## start GIVEN RECORDS

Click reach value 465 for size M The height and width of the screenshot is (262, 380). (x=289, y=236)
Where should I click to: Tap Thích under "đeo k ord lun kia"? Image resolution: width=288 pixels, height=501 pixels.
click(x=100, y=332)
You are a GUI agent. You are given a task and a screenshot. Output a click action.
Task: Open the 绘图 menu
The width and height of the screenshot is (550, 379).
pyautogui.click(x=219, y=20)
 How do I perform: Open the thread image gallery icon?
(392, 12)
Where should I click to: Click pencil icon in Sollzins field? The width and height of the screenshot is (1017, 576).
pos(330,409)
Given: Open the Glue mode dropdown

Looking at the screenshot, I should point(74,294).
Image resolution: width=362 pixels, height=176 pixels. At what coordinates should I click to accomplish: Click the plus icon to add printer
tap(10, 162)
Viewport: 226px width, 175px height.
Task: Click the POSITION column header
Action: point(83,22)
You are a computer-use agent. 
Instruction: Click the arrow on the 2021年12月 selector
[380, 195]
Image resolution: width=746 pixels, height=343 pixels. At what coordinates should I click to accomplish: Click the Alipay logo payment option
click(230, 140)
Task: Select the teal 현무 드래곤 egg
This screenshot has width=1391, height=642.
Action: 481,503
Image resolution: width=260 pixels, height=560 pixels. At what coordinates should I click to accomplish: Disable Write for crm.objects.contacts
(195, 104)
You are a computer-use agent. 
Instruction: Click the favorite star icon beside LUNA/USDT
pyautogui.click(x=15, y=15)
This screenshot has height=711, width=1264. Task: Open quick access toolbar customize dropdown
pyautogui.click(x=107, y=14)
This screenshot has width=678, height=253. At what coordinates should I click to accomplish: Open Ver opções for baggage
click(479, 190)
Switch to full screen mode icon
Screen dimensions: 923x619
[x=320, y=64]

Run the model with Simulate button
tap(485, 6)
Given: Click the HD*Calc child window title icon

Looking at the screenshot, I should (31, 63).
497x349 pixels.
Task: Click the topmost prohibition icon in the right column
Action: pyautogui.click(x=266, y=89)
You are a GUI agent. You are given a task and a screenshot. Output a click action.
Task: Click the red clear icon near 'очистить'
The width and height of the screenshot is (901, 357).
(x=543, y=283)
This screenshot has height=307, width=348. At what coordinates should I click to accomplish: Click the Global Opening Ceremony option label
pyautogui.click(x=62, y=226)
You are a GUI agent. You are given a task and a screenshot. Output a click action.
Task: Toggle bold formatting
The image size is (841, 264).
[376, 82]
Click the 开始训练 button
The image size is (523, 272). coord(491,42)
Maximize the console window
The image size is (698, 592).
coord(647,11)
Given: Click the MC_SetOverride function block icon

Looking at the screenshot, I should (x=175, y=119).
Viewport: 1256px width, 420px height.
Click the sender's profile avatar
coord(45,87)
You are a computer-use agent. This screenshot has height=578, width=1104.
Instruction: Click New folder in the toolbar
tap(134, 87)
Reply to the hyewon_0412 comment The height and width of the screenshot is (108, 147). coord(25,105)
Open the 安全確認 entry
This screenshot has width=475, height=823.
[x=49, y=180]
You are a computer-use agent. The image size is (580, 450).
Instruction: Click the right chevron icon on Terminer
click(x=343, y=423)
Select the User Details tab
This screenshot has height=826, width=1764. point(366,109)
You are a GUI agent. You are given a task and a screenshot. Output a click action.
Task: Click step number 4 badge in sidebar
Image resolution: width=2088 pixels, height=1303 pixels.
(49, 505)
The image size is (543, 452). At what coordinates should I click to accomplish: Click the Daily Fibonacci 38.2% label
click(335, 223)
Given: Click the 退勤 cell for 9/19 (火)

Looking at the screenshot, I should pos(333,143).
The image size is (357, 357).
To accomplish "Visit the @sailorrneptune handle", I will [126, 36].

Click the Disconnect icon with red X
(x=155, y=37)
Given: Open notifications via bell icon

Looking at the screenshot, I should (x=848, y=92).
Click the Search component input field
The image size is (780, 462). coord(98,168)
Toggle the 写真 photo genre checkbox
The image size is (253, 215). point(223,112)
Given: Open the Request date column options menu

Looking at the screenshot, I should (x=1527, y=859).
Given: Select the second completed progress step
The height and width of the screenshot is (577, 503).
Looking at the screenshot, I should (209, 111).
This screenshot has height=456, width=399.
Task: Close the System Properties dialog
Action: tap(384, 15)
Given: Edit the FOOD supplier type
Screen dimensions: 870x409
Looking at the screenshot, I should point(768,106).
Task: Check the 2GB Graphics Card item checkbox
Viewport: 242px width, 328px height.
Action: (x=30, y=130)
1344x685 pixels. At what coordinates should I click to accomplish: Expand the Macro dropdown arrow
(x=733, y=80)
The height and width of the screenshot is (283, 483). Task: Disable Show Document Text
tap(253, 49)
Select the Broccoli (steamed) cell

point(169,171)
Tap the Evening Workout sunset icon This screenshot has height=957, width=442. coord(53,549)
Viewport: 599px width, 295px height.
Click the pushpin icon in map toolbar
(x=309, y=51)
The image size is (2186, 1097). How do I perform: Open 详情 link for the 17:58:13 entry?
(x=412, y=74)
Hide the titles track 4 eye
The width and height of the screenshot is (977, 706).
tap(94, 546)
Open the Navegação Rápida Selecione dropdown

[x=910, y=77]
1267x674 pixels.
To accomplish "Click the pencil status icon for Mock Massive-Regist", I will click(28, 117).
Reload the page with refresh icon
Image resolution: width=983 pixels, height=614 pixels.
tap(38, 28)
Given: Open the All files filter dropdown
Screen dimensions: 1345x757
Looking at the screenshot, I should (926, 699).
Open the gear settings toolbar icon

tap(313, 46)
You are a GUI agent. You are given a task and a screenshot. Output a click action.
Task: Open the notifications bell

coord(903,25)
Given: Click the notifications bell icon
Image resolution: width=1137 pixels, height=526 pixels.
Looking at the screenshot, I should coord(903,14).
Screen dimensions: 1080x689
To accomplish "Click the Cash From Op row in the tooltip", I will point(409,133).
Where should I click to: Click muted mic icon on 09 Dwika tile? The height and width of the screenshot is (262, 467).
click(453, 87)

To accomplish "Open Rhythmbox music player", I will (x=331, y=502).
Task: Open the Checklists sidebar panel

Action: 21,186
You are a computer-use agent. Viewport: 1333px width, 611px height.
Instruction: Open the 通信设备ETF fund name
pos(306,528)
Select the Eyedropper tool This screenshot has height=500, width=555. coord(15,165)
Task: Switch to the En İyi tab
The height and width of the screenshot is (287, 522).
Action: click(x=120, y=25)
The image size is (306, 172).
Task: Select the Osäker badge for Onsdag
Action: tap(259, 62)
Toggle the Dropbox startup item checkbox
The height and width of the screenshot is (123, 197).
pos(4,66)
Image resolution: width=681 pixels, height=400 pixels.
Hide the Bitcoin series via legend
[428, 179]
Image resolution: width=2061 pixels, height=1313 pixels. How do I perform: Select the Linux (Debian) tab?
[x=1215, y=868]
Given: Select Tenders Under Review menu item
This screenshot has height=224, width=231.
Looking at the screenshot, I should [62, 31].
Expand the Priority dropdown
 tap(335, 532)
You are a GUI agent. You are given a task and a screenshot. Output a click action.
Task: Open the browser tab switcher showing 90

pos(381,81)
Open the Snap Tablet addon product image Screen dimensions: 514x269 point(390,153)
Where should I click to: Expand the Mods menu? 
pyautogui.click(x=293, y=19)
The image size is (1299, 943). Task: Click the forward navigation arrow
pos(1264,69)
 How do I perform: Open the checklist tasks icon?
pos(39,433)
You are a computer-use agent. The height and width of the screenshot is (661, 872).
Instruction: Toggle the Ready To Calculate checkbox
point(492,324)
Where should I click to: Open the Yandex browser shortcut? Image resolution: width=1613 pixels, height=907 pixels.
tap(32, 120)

## end GIVEN RECORDS

_YOUR GOAL_
Count the lines in the records above that contain the string "pencil", matching case exactly, and give only the number.

_ANSWER TO THE PROBLEM_
2